# Directions for this task:
Output all of the records exactly, word for word.

# Extracted records:
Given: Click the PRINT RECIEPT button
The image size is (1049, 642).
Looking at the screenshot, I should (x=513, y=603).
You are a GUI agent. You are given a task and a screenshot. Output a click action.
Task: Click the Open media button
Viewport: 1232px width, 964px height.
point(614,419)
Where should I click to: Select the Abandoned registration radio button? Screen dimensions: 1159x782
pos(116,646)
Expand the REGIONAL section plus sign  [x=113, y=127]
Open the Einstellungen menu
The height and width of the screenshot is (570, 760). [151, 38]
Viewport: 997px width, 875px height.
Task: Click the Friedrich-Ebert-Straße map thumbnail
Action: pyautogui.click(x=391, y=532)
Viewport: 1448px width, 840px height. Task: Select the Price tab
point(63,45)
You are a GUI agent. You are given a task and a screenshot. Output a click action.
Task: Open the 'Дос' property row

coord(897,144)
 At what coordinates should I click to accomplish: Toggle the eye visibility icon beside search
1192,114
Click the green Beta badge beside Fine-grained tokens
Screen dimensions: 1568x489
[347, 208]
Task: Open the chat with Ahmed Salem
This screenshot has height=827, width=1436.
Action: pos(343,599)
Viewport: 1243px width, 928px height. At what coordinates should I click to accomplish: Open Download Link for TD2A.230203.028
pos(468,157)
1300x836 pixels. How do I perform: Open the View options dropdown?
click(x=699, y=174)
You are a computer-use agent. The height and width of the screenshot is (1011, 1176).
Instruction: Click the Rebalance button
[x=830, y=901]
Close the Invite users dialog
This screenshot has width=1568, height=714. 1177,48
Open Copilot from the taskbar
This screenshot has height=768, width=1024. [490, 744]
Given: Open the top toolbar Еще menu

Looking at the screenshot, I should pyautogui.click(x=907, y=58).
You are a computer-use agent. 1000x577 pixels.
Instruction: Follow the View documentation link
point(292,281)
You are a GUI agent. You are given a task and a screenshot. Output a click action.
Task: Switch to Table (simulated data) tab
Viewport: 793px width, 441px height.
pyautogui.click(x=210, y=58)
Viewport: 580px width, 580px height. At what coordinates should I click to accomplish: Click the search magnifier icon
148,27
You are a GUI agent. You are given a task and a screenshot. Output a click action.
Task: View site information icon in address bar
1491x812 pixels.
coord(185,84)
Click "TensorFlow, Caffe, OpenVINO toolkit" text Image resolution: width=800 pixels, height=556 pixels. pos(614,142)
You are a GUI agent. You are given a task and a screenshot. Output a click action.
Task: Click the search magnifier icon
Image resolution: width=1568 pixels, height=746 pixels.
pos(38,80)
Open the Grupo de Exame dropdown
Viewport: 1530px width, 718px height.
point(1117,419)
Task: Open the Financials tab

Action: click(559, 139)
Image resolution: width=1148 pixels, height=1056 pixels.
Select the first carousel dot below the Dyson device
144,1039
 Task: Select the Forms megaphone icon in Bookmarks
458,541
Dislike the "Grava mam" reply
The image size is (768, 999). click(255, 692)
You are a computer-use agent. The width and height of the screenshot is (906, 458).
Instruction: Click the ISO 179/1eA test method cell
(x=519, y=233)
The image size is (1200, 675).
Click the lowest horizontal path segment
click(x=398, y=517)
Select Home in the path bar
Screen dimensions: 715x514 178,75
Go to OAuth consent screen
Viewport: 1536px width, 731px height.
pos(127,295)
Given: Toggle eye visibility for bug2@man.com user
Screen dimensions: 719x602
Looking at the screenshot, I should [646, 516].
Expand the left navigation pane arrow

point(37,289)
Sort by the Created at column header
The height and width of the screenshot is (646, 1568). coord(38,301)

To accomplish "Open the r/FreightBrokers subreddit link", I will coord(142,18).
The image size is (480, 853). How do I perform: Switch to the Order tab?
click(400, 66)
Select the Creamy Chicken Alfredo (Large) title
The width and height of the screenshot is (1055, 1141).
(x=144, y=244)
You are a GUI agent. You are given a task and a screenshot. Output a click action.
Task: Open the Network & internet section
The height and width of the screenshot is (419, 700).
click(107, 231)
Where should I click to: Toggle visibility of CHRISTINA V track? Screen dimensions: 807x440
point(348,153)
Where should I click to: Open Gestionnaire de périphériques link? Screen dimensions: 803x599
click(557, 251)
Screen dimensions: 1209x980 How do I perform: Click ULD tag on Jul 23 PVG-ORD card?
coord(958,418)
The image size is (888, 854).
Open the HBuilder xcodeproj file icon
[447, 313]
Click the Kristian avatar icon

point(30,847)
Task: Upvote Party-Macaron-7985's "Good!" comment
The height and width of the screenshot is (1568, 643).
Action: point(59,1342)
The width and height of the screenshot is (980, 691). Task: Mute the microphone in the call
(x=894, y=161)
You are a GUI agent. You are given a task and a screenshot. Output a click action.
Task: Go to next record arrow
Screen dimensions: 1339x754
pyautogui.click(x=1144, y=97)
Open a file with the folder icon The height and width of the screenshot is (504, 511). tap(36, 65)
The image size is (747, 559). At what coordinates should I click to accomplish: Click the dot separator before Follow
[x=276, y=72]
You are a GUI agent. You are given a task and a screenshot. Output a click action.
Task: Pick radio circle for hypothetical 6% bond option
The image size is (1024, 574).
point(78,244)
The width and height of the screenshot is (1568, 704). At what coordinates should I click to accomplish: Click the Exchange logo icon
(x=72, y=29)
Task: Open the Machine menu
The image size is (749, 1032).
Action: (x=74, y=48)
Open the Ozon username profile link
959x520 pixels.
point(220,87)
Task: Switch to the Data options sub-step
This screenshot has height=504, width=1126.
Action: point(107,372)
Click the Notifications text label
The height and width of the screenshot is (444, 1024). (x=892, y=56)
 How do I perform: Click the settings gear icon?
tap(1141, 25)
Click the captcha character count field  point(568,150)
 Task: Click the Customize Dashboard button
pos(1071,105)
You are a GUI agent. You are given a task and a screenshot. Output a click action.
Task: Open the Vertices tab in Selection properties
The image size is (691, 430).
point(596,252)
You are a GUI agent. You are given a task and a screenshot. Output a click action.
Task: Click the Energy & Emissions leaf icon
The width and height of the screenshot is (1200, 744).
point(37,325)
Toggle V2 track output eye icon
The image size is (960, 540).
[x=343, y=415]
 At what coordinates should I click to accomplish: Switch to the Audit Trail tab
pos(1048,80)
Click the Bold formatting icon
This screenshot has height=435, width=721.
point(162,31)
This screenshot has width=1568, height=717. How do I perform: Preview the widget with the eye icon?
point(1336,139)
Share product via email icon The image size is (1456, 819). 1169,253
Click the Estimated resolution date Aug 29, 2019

# Task answer:
Given: Click the PRINT RECIEPT button
The image size is (1049, 642).
Looking at the screenshot, I should (x=513, y=603).
You are a GUI agent. You are given a task and a screenshot. Output a click action.
Task: Click the Open media button
Viewport: 1232px width, 964px height.
point(614,419)
Where should I click to: Select the Abandoned registration radio button? Screen dimensions: 1159x782
pos(116,646)
Expand the REGIONAL section plus sign  [x=113, y=127]
Open the Einstellungen menu
The height and width of the screenshot is (570, 760). [151, 38]
Viewport: 997px width, 875px height.
Task: Click the Friedrich-Ebert-Straße map thumbnail
Action: pyautogui.click(x=391, y=532)
Viewport: 1448px width, 840px height. Task: Select the Price tab
point(63,45)
You are a GUI agent. You are given a task and a screenshot. Output a click action.
Task: Open the 'Дос' property row

coord(897,144)
 At what coordinates should I click to accomplish: Toggle the eye visibility icon beside search
1192,114
Click the green Beta badge beside Fine-grained tokens
Screen dimensions: 1568x489
[347, 208]
Task: Open the chat with Ahmed Salem
This screenshot has height=827, width=1436.
Action: pos(343,599)
Viewport: 1243px width, 928px height. At what coordinates should I click to accomplish: Open Download Link for TD2A.230203.028
pos(468,157)
1300x836 pixels. How do I perform: Open the View options dropdown?
click(x=699, y=174)
You are a computer-use agent. The height and width of the screenshot is (1011, 1176).
Instruction: Click the Rebalance button
[x=830, y=901]
Close the Invite users dialog
This screenshot has width=1568, height=714. 1177,48
Open Copilot from the taskbar
This screenshot has height=768, width=1024. [490, 744]
Given: Open the top toolbar Еще menu

Looking at the screenshot, I should pyautogui.click(x=907, y=58).
You are a computer-use agent. 1000x577 pixels.
Instruction: Follow the View documentation link
point(292,281)
You are a GUI agent. You are given a task and a screenshot. Output a click action.
Task: Switch to Table (simulated data) tab
Viewport: 793px width, 441px height.
pyautogui.click(x=210, y=58)
Viewport: 580px width, 580px height. At what coordinates should I click to accomplish: Click the search magnifier icon
148,27
You are a GUI agent. You are given a task and a screenshot. Output a click action.
Task: View site information icon in address bar
1491x812 pixels.
coord(185,84)
Click "TensorFlow, Caffe, OpenVINO toolkit" text Image resolution: width=800 pixels, height=556 pixels. pos(614,142)
You are a GUI agent. You are given a task and a screenshot. Output a click action.
Task: Click the search magnifier icon
Image resolution: width=1568 pixels, height=746 pixels.
pos(38,80)
Open the Grupo de Exame dropdown
Viewport: 1530px width, 718px height.
point(1117,419)
Task: Open the Financials tab

Action: click(559, 139)
Image resolution: width=1148 pixels, height=1056 pixels.
Select the first carousel dot below the Dyson device
144,1039
 Task: Select the Forms megaphone icon in Bookmarks
458,541
Dislike the "Grava mam" reply
The image size is (768, 999). click(255, 692)
You are a computer-use agent. The width and height of the screenshot is (906, 458).
Instruction: Click the ISO 179/1eA test method cell
(x=519, y=233)
The image size is (1200, 675).
Click the lowest horizontal path segment
click(x=398, y=517)
Select Home in the path bar
Screen dimensions: 715x514 178,75
Go to OAuth consent screen
Viewport: 1536px width, 731px height.
pos(127,295)
Given: Toggle eye visibility for bug2@man.com user
Screen dimensions: 719x602
Looking at the screenshot, I should [646, 516].
Expand the left navigation pane arrow

point(37,289)
Sort by the Created at column header
The height and width of the screenshot is (646, 1568). coord(38,301)

To accomplish "Open the r/FreightBrokers subreddit link", I will coord(142,18).
The image size is (480, 853). How do I perform: Switch to the Order tab?
click(400, 66)
Select the Creamy Chicken Alfredo (Large) title
The width and height of the screenshot is (1055, 1141).
(x=144, y=244)
You are a GUI agent. You are given a task and a screenshot. Output a click action.
Task: Open the Network & internet section
The height and width of the screenshot is (419, 700).
click(107, 231)
Where should I click to: Toggle visibility of CHRISTINA V track? Screen dimensions: 807x440
point(348,153)
Where should I click to: Open Gestionnaire de périphériques link? Screen dimensions: 803x599
click(557, 251)
Screen dimensions: 1209x980 How do I perform: Click ULD tag on Jul 23 PVG-ORD card?
coord(958,418)
The image size is (888, 854).
Open the HBuilder xcodeproj file icon
[447, 313]
Click the Kristian avatar icon

point(30,847)
Task: Upvote Party-Macaron-7985's "Good!" comment
The height and width of the screenshot is (1568, 643).
Action: point(59,1342)
The width and height of the screenshot is (980, 691). Task: Mute the microphone in the call
(x=894, y=161)
You are a GUI agent. You are given a task and a screenshot. Output a click action.
Task: Go to next record arrow
Screen dimensions: 1339x754
pyautogui.click(x=1144, y=97)
Open a file with the folder icon The height and width of the screenshot is (504, 511). tap(36, 65)
The image size is (747, 559). At what coordinates should I click to accomplish: Click the dot separator before Follow
[x=276, y=72]
You are a GUI agent. You are given a task and a screenshot. Output a click action.
Task: Pick radio circle for hypothetical 6% bond option
The image size is (1024, 574).
point(78,244)
The width and height of the screenshot is (1568, 704). At what coordinates should I click to accomplish: Click the Exchange logo icon
(x=72, y=29)
Task: Open the Machine menu
The image size is (749, 1032).
Action: (x=74, y=48)
Open the Ozon username profile link
959x520 pixels.
point(220,87)
Task: Switch to the Data options sub-step
This screenshot has height=504, width=1126.
Action: point(107,372)
Click the Notifications text label
The height and width of the screenshot is (444, 1024). (x=892, y=56)
 How do I perform: Click the settings gear icon?
tap(1141, 25)
Click the captcha character count field  point(568,150)
 Task: Click the Customize Dashboard button
pos(1071,105)
You are a GUI agent. You are given a task and a screenshot. Output a click action.
Task: Open the Vertices tab in Selection properties
The image size is (691, 430).
point(596,252)
You are a GUI agent. You are given a task and a screenshot. Output a click action.
Task: Click the Energy & Emissions leaf icon
The width and height of the screenshot is (1200, 744).
point(37,325)
Toggle V2 track output eye icon
The image size is (960, 540).
[x=343, y=415]
 At what coordinates should I click to accomplish: Switch to the Audit Trail tab
pos(1048,80)
Click the Bold formatting icon
This screenshot has height=435, width=721.
point(162,31)
This screenshot has width=1568, height=717. How do I perform: Preview the widget with the eye icon?
point(1336,139)
Share product via email icon The image size is (1456, 819). 1169,253
Click the Estimated resolution date Aug 29, 2019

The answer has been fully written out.